To find the value of 'x', we first need to isolate the term that contains 'x', which is $$\frac{1}{3}x$$. The current equation shows that $$\frac{1}{15}$$ is being subtracted from $$\frac{1}{3}x$$. To undo this subtraction and get $$\frac{1}{3}x$$ by itself, we add $$\frac{1}{15}$$ to both sides of the equation. This keeps the equation balanced:
$$ \frac{1}{3}x - \frac{1}{15} + \frac{1}{15} = \frac{1}{3} + \frac{1}{15} $$

**step3** Simplifying the equation by adding fractions

On the left side, $$-\frac{1}{15} + \frac{1}{15}$$ equals 0, so the equation simplifies to:
$$ \frac{1}{3}x = \frac{1}{3} + \frac{1}{15} $$
Now, we need to add the fractions on the right side. To add fractions, they must have a common denominator. The denominators are 3 and 15. The least common multiple of 3 and 15 is 15.
We convert $$\frac{1}{3}$$ to an equivalent fraction with a denominator of 15. Since $$3 \times 5 = 15$$, we multiply both the numerator and the denominator of $$\frac{1}{3}$$ by 5:
$$ \frac{1 \times 5}{3 \times 5} = \frac{5}{15} $$
Now the equation is:
$$ \frac{1}{3}x = \frac{5}{15} + \frac{1}{15} $$

**step4** Performing the fraction addition and simplifying

Now we add the fractions on the right side:
$$ \frac{5}{15} + \frac{1}{15} = \frac{5+1}{15} = \frac{6}{15} $$
So the equation becomes:
$$ \frac{1}{3}x = \frac{6}{15} $$
We can simplify the fraction $$\frac{6}{15}$$ by dividing both the numerator and the denominator by their greatest common divisor, which is 3:
$$ \frac{6 \div 3}{15 \div 3} = \frac{2}{5} $$
The equation is now in a simpler form:
$$ \frac{1}{3}x = \frac{2}{5} $$

**step5** Solving for the unknown 'x'

The equation $$ \frac{1}{3}x = \frac{2}{5} $$ means that one-third of 'x' is equal to two-fifths.
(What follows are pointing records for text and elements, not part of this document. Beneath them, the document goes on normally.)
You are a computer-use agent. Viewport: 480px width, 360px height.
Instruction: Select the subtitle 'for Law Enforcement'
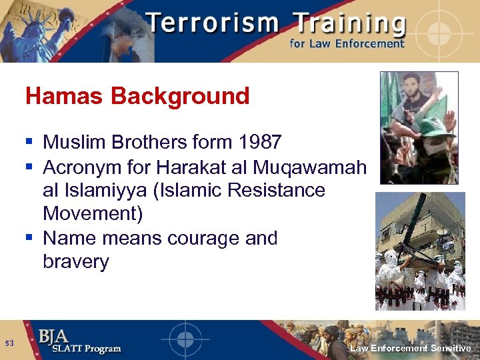point(347,43)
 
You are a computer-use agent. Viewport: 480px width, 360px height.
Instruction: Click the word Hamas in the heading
point(65,97)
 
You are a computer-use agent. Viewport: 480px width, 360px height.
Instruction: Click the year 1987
point(257,142)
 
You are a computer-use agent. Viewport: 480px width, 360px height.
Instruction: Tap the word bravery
point(75,261)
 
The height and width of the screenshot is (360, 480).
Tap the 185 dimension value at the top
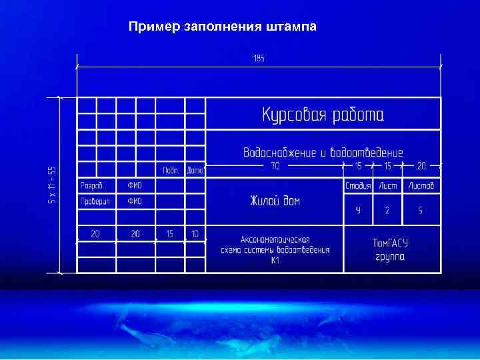click(x=259, y=59)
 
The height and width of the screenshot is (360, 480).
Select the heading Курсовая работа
click(x=323, y=115)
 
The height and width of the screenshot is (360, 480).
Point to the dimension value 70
click(x=275, y=166)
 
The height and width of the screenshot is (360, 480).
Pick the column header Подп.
click(x=171, y=170)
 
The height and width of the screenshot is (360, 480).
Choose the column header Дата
click(x=195, y=170)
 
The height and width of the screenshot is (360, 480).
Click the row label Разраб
click(x=91, y=185)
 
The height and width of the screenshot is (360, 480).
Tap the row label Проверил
click(x=95, y=201)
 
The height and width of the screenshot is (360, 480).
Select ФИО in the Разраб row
click(x=135, y=185)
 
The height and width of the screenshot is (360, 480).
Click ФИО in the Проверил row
click(x=135, y=201)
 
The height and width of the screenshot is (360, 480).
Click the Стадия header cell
click(x=358, y=185)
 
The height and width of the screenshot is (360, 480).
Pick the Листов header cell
click(x=421, y=185)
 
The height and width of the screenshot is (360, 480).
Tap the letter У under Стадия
click(x=358, y=211)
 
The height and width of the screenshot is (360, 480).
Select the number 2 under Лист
click(x=387, y=211)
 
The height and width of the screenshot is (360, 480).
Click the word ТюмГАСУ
click(x=391, y=244)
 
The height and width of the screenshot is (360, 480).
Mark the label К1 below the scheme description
click(x=275, y=261)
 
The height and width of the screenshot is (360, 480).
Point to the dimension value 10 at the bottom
click(x=195, y=233)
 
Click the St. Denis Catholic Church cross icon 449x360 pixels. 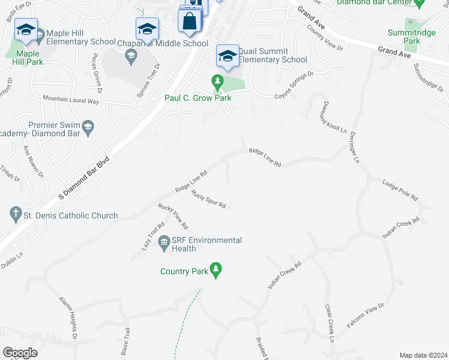15,214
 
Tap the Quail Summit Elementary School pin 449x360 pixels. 228,56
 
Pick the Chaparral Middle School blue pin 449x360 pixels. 147,29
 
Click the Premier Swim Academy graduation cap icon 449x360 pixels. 88,125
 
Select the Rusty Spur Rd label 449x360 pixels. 208,200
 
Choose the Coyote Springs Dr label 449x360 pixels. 294,86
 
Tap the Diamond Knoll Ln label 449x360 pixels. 335,117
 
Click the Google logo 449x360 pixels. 20,353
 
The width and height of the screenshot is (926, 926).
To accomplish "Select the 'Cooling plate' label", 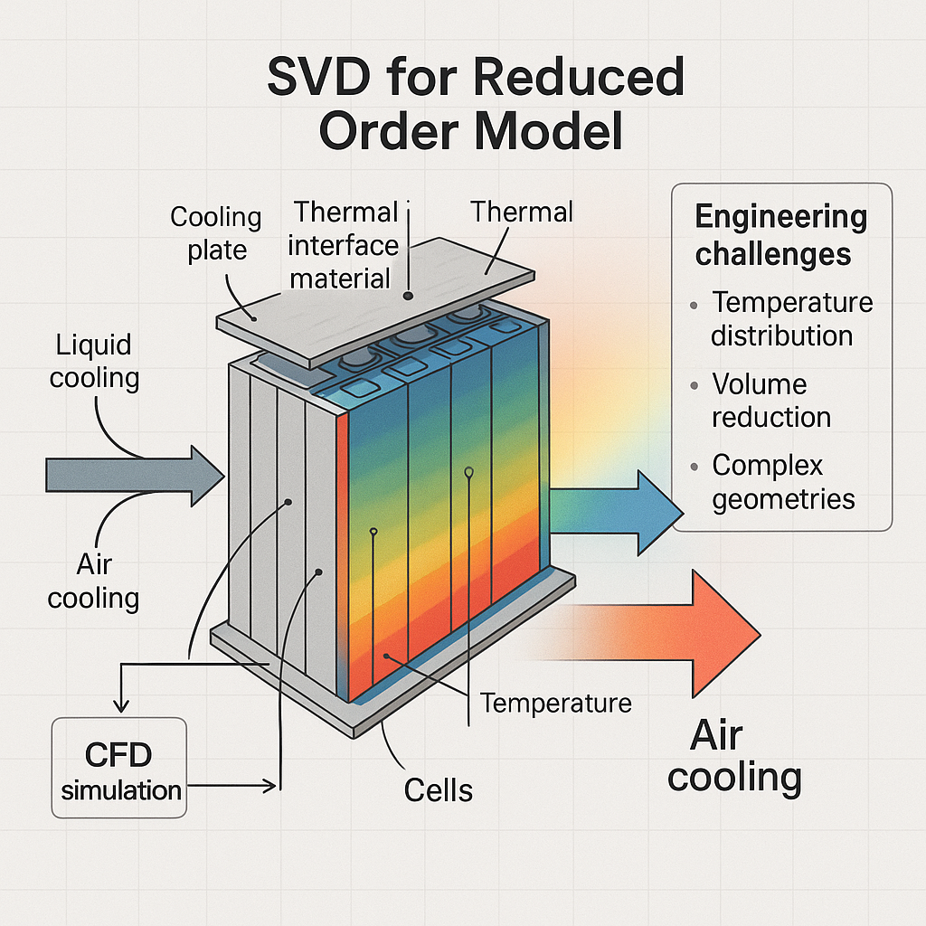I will [x=215, y=233].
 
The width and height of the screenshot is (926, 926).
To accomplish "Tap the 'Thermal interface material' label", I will [x=345, y=244].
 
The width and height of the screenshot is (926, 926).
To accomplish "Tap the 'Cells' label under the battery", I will [x=438, y=789].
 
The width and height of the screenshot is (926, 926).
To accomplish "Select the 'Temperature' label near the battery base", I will [x=555, y=702].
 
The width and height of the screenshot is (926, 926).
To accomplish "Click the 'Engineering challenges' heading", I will [x=780, y=235].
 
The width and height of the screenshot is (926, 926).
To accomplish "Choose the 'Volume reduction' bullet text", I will [x=770, y=401].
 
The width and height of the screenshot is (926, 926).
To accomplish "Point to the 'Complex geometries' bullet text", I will [x=782, y=482].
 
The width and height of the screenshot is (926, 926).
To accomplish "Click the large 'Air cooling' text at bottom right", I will [x=733, y=756].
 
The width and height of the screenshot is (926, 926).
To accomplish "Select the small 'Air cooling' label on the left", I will [x=93, y=581].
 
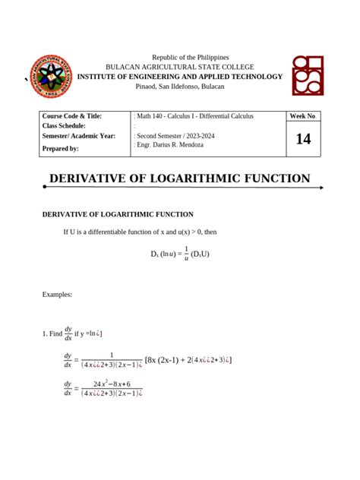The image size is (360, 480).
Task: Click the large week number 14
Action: coord(303,139)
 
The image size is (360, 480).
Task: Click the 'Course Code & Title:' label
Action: coord(72,116)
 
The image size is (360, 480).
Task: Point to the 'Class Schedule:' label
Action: coord(64,125)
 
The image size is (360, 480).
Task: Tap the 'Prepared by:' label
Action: coord(61,149)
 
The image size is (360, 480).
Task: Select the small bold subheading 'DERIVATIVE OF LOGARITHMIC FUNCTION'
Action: coord(118,215)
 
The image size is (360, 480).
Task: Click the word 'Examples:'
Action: coord(57,294)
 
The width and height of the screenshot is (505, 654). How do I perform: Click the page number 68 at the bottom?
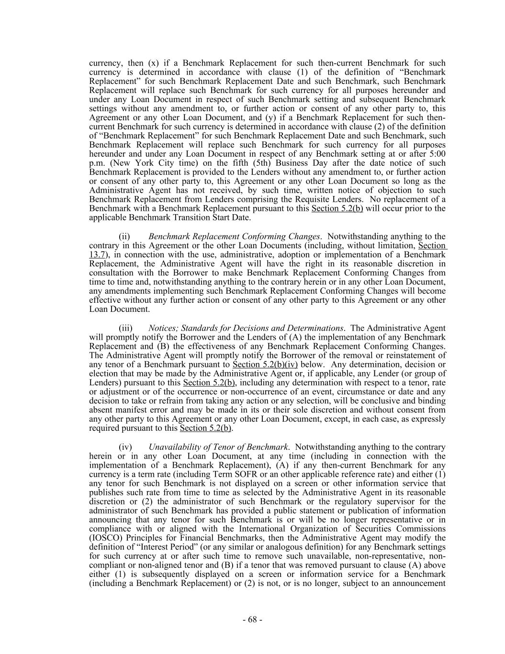point(252,620)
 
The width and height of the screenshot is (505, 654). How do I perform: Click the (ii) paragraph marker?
point(124,236)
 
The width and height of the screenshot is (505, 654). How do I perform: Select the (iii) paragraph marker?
point(125,328)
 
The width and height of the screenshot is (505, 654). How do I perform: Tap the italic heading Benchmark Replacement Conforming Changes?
point(234,236)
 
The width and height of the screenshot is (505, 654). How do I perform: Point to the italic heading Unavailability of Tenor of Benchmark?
point(218,447)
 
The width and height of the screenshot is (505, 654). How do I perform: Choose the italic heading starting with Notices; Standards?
point(246,328)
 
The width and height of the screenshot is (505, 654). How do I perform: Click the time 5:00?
point(436,154)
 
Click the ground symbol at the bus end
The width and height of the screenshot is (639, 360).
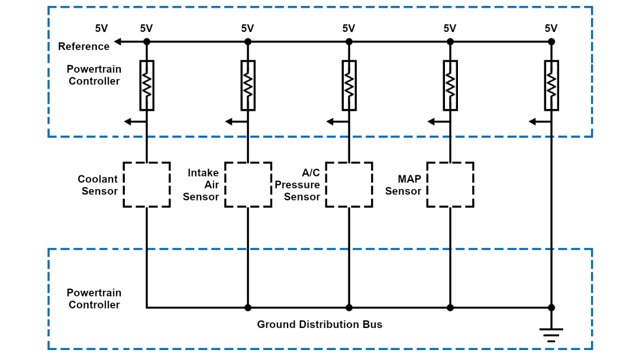coord(551,335)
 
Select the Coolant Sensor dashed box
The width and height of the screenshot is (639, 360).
coord(147,184)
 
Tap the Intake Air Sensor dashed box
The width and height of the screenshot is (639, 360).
coord(248,184)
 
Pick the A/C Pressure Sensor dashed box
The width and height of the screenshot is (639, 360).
coord(349,184)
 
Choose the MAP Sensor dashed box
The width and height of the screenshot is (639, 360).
coord(450,184)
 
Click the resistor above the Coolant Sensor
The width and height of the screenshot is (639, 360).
coord(147,85)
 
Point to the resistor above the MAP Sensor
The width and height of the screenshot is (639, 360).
coord(450,85)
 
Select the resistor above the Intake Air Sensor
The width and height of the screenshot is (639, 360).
coord(248,85)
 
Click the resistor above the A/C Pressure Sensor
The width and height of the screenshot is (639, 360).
coord(349,85)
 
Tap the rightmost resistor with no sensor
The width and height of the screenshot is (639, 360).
coord(551,85)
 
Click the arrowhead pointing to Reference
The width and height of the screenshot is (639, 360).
coord(118,41)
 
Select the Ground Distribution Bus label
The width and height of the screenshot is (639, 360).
coord(320,324)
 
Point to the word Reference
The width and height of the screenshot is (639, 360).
coord(83,46)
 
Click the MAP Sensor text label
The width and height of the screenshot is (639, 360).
coord(403,185)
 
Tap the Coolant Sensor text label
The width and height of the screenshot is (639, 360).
coord(98,185)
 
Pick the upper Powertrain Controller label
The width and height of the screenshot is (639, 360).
coord(93,75)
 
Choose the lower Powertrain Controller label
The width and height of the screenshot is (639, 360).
coord(93,299)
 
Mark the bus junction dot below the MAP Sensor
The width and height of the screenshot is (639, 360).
coord(450,307)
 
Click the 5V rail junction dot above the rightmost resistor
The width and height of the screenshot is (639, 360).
coord(551,41)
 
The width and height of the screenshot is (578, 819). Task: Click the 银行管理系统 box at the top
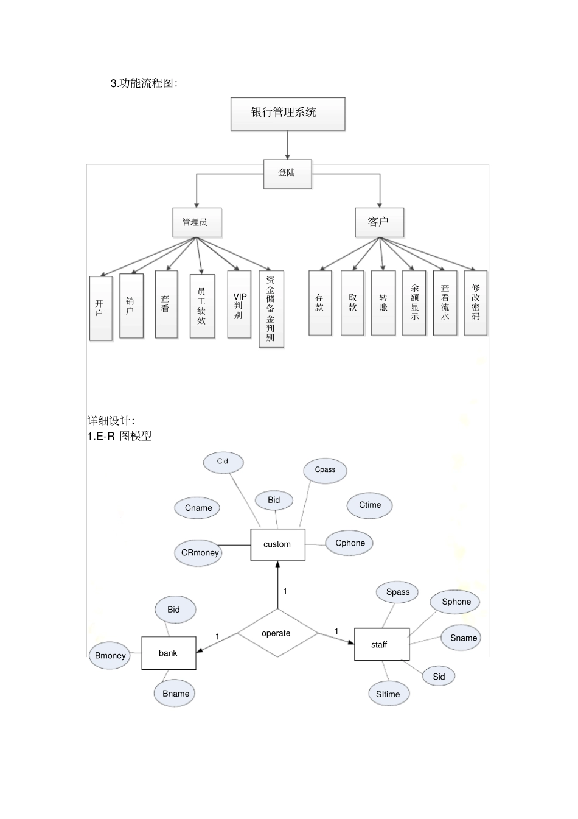click(x=287, y=114)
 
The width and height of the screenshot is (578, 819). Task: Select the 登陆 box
click(x=287, y=174)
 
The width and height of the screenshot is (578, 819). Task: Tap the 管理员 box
click(x=197, y=222)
To find the full value of 'x', we need to reverse the operation of dividing 'x' by 3 (which is what multiplying by $$\frac{1}{3}$$ does). To reverse division by 3, we multiply by 3. So, we multiply both sides of the equation by 3:
$$ 3 \times \frac{1}{3}x = 3 \times \frac{2}{5} $$
On the left side, $$3 \times \frac{1}{3}$$ equals 1, leaving just 'x'.
On the right side, we multiply the whole number by the numerator of the fraction:
$$ 3 \times \frac{2}{5} = \frac{3 \times 2}{5} = \frac{6}{5} $$
Therefore, the value of 'x' is $$\frac{6}{5}$$.

**step6** Final answer

The value of x that solves the equation is $$\frac{6}{5}$$. This can also be expressed as a mixed number: $$1\frac{1}{5}$$.